Éste, con sus caballeros se le presentó a la mañana siguiente siendo sorprendidos por la orden del monarca de que no se separarse de su persona hasta llevar a cabo una diligencia que por sí mismo había de solucionar, acompañado de todos.

A poco salieron del Alcázar y dirigiéndose hacia el Potro penetraron en el mesón, cuyo dueño se presentó al parecer tranquilo, hasta que vio al Capitán... Fue entonces cuando quedó convulso y aterrado.

Recorrieron todo el edificio, hallaron una trampilla bajo el lecho que servía a los viajeros ricos, sacaron a la joven que se abrazó a los pies del rey pidiéndole venganza, desenterraron infinidad de cadáveres y encontraron cuantiosas alhajas y ropas robadas a los desgraciados que sufrieron la muerte cuando tranquilos y confiados se entregaban al sueño.
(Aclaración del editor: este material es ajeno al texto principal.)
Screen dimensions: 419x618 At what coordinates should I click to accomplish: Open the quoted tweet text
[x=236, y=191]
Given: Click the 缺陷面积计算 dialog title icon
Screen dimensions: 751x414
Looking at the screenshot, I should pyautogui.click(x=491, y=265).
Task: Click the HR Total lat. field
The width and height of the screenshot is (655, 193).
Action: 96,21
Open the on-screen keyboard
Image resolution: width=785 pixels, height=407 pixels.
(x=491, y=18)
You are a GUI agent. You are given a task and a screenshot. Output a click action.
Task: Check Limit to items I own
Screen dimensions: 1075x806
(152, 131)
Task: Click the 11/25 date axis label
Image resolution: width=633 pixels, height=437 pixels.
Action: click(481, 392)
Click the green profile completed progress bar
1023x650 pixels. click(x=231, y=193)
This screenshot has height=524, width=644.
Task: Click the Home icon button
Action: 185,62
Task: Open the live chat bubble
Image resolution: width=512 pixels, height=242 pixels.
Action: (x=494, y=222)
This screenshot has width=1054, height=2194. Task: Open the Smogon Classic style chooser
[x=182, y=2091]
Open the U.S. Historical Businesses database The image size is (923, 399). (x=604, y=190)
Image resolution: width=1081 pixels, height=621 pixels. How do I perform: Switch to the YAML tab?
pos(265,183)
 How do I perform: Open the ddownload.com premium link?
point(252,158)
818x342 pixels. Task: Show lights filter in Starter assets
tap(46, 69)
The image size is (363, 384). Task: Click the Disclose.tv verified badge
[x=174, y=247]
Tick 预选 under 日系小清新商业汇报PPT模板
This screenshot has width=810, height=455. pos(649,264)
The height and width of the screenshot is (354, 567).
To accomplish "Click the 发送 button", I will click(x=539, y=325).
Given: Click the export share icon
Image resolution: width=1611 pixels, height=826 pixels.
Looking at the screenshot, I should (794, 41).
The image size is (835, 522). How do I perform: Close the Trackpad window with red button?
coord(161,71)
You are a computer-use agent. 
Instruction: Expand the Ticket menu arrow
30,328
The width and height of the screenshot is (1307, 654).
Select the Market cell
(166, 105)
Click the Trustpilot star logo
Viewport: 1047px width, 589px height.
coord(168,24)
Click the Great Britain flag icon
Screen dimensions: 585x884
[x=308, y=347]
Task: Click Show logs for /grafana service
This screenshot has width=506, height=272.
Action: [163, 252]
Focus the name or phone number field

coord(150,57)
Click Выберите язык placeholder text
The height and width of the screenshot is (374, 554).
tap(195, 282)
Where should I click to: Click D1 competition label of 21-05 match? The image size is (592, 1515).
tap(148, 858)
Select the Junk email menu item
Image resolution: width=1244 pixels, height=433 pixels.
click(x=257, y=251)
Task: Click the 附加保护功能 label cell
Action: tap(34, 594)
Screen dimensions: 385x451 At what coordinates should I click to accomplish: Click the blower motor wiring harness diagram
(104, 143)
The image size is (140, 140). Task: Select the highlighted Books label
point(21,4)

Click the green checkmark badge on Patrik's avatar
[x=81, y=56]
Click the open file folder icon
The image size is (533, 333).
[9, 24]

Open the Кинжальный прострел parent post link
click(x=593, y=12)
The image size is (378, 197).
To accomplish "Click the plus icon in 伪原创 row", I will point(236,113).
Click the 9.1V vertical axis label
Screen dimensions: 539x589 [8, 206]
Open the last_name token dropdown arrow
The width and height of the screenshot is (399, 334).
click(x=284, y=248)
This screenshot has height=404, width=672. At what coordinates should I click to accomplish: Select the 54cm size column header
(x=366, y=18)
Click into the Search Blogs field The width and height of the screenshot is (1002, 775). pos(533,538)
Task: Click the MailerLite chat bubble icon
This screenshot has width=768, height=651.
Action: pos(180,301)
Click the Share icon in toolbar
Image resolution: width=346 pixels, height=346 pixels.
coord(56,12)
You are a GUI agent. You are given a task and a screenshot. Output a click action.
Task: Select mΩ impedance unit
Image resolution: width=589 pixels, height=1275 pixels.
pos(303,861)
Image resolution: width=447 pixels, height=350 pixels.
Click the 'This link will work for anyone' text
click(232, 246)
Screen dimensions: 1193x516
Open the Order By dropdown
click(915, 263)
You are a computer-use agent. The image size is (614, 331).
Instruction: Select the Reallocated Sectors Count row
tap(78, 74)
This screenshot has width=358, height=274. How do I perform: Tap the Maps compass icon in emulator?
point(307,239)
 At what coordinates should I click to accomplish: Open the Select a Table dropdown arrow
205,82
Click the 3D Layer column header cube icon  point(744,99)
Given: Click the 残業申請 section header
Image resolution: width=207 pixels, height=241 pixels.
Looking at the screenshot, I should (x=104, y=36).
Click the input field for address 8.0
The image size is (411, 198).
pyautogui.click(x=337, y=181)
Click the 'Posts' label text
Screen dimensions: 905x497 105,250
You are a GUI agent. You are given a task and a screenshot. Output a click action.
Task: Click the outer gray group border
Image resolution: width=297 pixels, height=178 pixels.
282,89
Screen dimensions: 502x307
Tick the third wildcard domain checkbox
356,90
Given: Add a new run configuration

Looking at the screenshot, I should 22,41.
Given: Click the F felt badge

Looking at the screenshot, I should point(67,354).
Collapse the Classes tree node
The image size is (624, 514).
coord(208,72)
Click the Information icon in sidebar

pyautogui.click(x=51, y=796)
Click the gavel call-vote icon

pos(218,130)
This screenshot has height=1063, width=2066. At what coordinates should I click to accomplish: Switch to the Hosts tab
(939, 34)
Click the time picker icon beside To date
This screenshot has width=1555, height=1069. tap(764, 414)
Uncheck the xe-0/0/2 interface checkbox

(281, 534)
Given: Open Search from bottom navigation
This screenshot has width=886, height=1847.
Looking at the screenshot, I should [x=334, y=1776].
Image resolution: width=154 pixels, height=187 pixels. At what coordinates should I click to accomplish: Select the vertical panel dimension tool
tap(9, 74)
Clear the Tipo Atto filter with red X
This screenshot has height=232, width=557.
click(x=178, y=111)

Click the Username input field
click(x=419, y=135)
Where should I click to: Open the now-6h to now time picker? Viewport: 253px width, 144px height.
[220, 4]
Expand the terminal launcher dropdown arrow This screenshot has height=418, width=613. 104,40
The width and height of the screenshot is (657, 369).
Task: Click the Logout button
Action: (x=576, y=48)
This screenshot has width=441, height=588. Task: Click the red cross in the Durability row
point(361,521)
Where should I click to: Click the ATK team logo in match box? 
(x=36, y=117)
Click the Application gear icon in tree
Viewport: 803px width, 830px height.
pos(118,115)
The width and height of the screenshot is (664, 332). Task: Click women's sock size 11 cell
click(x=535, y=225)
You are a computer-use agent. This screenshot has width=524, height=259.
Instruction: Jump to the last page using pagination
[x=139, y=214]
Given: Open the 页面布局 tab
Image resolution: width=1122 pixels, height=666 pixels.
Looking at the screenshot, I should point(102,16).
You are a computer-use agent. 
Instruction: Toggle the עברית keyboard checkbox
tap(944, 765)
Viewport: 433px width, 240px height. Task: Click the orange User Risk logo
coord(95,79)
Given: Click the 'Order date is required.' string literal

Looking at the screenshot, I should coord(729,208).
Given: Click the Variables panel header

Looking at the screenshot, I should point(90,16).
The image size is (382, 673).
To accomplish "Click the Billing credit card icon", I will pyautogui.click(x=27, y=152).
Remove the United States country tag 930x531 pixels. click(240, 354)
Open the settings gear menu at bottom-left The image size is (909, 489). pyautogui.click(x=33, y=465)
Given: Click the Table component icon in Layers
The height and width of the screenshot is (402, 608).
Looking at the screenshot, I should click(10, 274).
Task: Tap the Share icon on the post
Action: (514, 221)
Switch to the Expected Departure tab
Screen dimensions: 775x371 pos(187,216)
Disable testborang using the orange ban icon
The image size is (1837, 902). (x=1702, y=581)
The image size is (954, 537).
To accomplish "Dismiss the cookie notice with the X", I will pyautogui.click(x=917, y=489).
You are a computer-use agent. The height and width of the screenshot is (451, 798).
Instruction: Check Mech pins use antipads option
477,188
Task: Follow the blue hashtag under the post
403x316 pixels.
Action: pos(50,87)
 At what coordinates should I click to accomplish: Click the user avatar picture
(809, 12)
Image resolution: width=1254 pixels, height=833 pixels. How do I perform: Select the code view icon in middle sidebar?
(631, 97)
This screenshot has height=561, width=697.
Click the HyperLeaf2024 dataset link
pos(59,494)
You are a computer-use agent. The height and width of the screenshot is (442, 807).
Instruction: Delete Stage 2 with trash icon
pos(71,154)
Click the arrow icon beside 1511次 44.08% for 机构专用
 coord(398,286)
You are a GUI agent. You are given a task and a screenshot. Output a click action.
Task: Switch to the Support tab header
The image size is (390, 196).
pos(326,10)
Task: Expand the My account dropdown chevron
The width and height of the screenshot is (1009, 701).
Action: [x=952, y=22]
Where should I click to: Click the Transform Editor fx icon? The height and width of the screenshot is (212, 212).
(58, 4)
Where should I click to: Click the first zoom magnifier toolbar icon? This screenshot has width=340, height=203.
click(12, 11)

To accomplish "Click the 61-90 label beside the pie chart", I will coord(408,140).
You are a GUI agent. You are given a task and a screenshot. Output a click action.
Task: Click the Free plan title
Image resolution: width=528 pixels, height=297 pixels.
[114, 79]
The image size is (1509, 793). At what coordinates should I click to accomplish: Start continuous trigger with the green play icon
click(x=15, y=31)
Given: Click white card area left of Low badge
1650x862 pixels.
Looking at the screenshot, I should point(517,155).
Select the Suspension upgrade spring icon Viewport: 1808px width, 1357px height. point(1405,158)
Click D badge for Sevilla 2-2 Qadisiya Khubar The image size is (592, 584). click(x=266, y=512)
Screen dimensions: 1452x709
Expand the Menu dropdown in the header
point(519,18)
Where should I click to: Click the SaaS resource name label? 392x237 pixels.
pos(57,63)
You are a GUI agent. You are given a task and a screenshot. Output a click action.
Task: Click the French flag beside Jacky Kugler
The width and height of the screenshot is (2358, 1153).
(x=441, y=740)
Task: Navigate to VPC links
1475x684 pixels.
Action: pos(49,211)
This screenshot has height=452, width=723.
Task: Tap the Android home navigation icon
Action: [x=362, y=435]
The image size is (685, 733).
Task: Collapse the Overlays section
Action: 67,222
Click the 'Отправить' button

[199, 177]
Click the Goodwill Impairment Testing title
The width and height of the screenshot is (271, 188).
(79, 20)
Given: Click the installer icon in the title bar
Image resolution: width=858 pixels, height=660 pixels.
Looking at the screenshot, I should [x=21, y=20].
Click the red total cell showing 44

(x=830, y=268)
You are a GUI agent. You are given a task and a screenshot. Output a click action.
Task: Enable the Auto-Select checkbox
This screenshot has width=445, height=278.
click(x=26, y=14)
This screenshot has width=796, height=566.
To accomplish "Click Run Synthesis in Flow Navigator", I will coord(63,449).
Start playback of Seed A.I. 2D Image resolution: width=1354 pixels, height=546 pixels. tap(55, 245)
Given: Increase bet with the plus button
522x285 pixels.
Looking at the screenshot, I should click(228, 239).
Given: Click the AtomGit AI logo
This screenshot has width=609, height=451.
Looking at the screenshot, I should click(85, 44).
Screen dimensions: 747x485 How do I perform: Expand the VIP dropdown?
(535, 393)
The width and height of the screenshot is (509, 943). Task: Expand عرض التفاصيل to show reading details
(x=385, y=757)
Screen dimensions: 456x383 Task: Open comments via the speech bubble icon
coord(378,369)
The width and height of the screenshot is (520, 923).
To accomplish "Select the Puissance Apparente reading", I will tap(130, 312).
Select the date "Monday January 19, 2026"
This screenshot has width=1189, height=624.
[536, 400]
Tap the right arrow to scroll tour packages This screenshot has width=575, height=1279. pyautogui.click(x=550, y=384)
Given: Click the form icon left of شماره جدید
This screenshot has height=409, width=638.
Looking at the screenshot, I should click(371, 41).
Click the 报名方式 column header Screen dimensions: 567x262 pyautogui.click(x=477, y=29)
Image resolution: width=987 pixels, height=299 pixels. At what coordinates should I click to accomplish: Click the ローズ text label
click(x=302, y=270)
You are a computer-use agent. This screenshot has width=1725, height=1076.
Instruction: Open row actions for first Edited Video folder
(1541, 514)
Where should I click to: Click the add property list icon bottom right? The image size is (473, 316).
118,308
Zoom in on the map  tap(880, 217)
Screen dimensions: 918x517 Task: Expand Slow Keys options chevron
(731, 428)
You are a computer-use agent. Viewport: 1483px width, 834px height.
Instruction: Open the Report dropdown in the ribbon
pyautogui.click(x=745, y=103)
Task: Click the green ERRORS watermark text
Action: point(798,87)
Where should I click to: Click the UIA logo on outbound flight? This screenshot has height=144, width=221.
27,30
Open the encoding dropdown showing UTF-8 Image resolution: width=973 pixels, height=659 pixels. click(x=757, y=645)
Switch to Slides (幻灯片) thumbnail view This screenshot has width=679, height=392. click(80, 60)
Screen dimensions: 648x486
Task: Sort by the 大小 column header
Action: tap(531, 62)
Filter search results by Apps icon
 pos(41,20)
De uno de ellos era hija la encantadora y desgraciada joven que tanto interesó al Capitán.

Una fiera, en sus momentos más rabiosos, no era comparable al rey don Pedro que, agarrando al mesonero del cuello, le hizo salir de un empujón a la mitad de la plaza.
-¡¡Pronto, mis verdugos, agarrad a esa alimaña, atarle las manos a la reja de su mesón, amarrarles los pies a un potro y azotarle para que al irse lo despedace.

Un grito de horror sonó en todos los presentes y que don Pedro apagó exclamando de nuevo:
-"Silencio, el que no quiera sufrir la misma suerte".
Momentos después los brazos del mesonero pendían de la reja; el cuerpo había sido arrastrado hacia la calle de Lineros.
Don Pedro entregó al Capitán como esposa a la bella joven, y como dote le entregó todas las riquezas que allí se encontraron.


Fuentes consultadas:
Historia de D. Tedomiro Ramirez de Arellano en "Paseos por Córdoba" - Fotos recogidas de Internet


2 comentarios:

Wigmore-Conesa dijo...

Esta historia la leo de cerca, contigo contándomela in situ, aquel dia lluvioso... Muchísimas gracias, una vez más, por enviarme al mundo de la Córdoba aquella que se lleva en los genes, a la historia de tu ciudad.

MariÁngeles Ortiz dijo...

Gracias a ti, y ya sabes cuando quieras volver aquí estaré esperándote.